ASSIGNED TASK: Where the line with "The image size is (458, 218)." appears below, start writing out lines exactly, and finish with the line with "Task: Click the Copy Data button", which is included; write out nothing else.

DATA FOR THE TASK:
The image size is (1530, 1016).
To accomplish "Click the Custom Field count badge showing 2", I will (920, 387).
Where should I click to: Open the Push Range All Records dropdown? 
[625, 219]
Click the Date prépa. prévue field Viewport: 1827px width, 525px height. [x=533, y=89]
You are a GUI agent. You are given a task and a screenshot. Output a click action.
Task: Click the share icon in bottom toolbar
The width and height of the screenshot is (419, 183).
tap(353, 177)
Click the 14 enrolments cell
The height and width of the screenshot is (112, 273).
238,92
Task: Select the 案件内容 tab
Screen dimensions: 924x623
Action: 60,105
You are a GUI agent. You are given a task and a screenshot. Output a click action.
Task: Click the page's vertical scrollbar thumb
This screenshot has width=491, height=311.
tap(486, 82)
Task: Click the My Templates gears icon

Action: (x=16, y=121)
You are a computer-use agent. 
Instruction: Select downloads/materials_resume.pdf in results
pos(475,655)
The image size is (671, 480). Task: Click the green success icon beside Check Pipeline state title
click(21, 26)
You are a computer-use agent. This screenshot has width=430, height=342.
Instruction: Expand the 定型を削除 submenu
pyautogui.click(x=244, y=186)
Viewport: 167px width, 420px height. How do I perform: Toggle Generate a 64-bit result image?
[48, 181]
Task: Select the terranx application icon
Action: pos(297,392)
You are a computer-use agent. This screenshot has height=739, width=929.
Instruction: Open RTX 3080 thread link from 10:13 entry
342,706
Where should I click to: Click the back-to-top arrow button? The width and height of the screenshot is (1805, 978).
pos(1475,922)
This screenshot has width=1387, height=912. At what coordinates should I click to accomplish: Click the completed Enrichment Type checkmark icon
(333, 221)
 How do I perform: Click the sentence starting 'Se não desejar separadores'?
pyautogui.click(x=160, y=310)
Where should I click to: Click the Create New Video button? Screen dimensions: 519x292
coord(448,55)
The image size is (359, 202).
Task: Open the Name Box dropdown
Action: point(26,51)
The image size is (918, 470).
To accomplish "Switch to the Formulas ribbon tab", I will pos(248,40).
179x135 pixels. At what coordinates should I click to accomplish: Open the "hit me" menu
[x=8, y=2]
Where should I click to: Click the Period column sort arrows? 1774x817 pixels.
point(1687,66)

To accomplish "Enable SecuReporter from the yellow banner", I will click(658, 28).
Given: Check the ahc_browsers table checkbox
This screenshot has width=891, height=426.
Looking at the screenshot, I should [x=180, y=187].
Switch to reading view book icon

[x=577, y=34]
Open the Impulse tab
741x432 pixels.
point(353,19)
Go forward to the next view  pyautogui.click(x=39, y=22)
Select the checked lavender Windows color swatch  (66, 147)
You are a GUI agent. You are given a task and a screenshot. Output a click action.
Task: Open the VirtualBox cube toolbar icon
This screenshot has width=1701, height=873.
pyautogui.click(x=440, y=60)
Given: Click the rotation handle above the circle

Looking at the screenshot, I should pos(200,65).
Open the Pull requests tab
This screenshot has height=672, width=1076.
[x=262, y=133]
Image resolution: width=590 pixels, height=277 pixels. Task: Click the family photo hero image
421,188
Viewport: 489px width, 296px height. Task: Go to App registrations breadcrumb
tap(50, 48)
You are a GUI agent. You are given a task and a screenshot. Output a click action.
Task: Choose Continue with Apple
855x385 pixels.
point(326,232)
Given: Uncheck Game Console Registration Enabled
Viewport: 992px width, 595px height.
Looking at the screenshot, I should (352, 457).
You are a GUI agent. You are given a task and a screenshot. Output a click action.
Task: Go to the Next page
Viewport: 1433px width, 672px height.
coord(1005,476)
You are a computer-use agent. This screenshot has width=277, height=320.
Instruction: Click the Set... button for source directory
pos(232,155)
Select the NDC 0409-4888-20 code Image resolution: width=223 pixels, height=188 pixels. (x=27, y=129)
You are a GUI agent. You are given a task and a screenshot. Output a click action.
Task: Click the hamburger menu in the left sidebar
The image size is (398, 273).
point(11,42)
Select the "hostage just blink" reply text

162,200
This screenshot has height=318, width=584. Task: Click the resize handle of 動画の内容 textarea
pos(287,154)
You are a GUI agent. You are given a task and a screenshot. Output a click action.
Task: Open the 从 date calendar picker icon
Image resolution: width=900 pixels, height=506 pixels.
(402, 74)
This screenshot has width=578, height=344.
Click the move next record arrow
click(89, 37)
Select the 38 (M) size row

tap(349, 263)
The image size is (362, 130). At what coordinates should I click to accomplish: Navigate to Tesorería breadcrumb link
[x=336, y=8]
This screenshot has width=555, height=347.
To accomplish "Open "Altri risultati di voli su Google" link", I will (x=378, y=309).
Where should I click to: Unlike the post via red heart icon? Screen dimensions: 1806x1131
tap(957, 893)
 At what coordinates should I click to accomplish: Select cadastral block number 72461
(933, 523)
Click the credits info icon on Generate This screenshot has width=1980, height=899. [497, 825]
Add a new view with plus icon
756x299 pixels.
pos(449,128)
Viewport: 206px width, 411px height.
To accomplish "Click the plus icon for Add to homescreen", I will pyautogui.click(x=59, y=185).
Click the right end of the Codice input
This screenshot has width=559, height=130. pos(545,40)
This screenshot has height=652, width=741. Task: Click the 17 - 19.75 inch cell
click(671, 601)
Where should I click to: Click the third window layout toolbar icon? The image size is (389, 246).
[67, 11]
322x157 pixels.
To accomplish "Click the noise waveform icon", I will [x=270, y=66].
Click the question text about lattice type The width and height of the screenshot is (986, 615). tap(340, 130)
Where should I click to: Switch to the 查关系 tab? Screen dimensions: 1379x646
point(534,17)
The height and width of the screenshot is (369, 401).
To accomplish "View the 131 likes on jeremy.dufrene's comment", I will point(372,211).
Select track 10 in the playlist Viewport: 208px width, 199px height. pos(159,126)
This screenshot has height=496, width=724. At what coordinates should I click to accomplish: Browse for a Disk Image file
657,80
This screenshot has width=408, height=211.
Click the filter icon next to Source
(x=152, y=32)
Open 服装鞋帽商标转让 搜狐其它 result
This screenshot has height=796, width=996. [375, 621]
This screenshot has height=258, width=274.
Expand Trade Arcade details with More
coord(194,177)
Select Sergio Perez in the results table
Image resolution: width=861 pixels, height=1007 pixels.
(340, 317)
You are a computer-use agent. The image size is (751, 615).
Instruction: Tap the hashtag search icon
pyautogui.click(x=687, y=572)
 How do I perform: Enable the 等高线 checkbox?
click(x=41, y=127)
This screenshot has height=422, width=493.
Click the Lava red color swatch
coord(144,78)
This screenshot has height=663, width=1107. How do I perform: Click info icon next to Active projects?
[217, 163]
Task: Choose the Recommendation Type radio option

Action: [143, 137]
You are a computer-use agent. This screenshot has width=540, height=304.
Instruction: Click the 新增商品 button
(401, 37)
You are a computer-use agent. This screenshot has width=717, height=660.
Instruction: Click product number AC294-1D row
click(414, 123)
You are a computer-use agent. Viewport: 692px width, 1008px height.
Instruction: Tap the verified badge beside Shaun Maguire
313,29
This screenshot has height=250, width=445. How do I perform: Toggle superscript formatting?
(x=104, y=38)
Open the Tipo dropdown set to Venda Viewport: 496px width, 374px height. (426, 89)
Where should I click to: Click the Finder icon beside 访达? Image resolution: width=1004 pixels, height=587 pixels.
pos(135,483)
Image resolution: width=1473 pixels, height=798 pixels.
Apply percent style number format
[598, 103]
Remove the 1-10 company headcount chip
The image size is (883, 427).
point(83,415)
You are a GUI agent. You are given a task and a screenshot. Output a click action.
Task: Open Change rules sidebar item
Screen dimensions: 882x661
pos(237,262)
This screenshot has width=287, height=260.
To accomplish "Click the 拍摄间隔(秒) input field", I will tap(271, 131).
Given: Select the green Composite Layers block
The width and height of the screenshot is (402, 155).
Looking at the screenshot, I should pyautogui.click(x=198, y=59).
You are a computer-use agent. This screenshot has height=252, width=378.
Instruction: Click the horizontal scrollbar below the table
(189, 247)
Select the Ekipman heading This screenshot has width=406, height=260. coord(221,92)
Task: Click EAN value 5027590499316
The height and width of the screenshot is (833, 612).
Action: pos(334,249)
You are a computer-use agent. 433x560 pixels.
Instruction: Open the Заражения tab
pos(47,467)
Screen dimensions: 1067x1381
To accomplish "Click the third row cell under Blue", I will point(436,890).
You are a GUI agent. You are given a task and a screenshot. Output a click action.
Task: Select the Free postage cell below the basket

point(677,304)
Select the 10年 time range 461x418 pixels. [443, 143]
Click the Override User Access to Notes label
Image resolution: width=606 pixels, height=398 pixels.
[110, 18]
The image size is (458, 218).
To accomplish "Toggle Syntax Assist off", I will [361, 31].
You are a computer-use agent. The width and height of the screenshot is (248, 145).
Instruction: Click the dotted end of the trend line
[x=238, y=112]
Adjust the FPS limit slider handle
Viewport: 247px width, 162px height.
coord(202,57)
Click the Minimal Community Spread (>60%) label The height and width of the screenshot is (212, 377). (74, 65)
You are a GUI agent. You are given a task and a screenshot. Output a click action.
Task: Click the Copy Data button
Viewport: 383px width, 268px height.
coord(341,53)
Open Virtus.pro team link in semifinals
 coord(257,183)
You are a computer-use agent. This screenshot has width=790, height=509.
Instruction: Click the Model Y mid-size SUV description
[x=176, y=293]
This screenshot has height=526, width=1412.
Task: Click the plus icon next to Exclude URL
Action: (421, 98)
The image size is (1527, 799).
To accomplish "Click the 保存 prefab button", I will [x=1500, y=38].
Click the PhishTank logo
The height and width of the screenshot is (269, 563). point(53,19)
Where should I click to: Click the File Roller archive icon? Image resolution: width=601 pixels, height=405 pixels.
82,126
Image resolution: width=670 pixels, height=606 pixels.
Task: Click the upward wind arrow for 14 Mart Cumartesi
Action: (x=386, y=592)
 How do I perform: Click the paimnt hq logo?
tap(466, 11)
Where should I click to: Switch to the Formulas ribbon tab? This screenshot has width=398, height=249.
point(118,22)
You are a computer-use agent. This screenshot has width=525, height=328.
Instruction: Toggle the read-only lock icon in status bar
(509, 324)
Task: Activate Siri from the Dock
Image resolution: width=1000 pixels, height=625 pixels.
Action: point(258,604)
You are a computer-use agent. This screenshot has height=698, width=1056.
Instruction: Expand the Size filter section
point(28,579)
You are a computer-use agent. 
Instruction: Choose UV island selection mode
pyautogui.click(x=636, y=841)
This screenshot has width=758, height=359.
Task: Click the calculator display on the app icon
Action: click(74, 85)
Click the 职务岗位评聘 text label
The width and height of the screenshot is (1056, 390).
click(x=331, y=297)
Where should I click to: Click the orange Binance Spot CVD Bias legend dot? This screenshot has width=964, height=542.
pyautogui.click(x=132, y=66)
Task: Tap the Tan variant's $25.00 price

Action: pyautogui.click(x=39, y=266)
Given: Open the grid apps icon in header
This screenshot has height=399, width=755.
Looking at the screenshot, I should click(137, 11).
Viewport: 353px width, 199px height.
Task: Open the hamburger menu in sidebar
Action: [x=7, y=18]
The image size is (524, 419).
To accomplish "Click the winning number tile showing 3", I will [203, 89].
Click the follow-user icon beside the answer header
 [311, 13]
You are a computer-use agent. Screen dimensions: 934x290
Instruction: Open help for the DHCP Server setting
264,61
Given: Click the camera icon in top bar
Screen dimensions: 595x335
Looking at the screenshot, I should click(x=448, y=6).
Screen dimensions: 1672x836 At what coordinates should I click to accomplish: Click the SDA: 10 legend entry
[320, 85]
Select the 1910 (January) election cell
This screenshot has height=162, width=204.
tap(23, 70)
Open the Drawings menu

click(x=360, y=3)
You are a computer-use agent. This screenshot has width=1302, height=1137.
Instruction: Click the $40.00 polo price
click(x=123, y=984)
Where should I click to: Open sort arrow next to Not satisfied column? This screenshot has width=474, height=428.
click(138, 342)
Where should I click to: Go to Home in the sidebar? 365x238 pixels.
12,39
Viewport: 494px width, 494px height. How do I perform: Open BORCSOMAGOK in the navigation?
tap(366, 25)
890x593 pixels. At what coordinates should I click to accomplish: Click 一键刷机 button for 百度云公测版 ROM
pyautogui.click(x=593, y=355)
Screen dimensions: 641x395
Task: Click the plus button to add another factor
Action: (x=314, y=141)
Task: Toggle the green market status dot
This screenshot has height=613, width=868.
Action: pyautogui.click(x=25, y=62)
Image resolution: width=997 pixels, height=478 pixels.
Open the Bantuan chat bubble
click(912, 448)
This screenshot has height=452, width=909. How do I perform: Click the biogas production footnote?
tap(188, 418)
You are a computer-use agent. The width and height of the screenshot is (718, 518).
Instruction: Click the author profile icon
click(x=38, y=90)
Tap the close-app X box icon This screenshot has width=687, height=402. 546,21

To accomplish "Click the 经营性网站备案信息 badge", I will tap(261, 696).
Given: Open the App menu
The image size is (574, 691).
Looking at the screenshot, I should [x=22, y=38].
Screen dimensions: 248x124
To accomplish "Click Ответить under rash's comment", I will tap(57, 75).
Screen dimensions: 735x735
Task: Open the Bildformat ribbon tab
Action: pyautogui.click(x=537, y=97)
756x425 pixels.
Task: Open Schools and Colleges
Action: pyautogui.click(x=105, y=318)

EXERCISE SOLUTION:
The image size is (458, 218).
To accomplish "Toggle Syntax Assist off", I will [361, 31].
You are a computer-use agent. The width and height of the screenshot is (248, 145).
Instruction: Click the dotted end of the trend line
[x=238, y=112]
Adjust the FPS limit slider handle
Viewport: 247px width, 162px height.
coord(202,57)
Click the Minimal Community Spread (>60%) label The height and width of the screenshot is (212, 377). (74, 65)
You are a GUI agent. You are given a task and a screenshot. Output a click action.
Task: Click the Copy Data button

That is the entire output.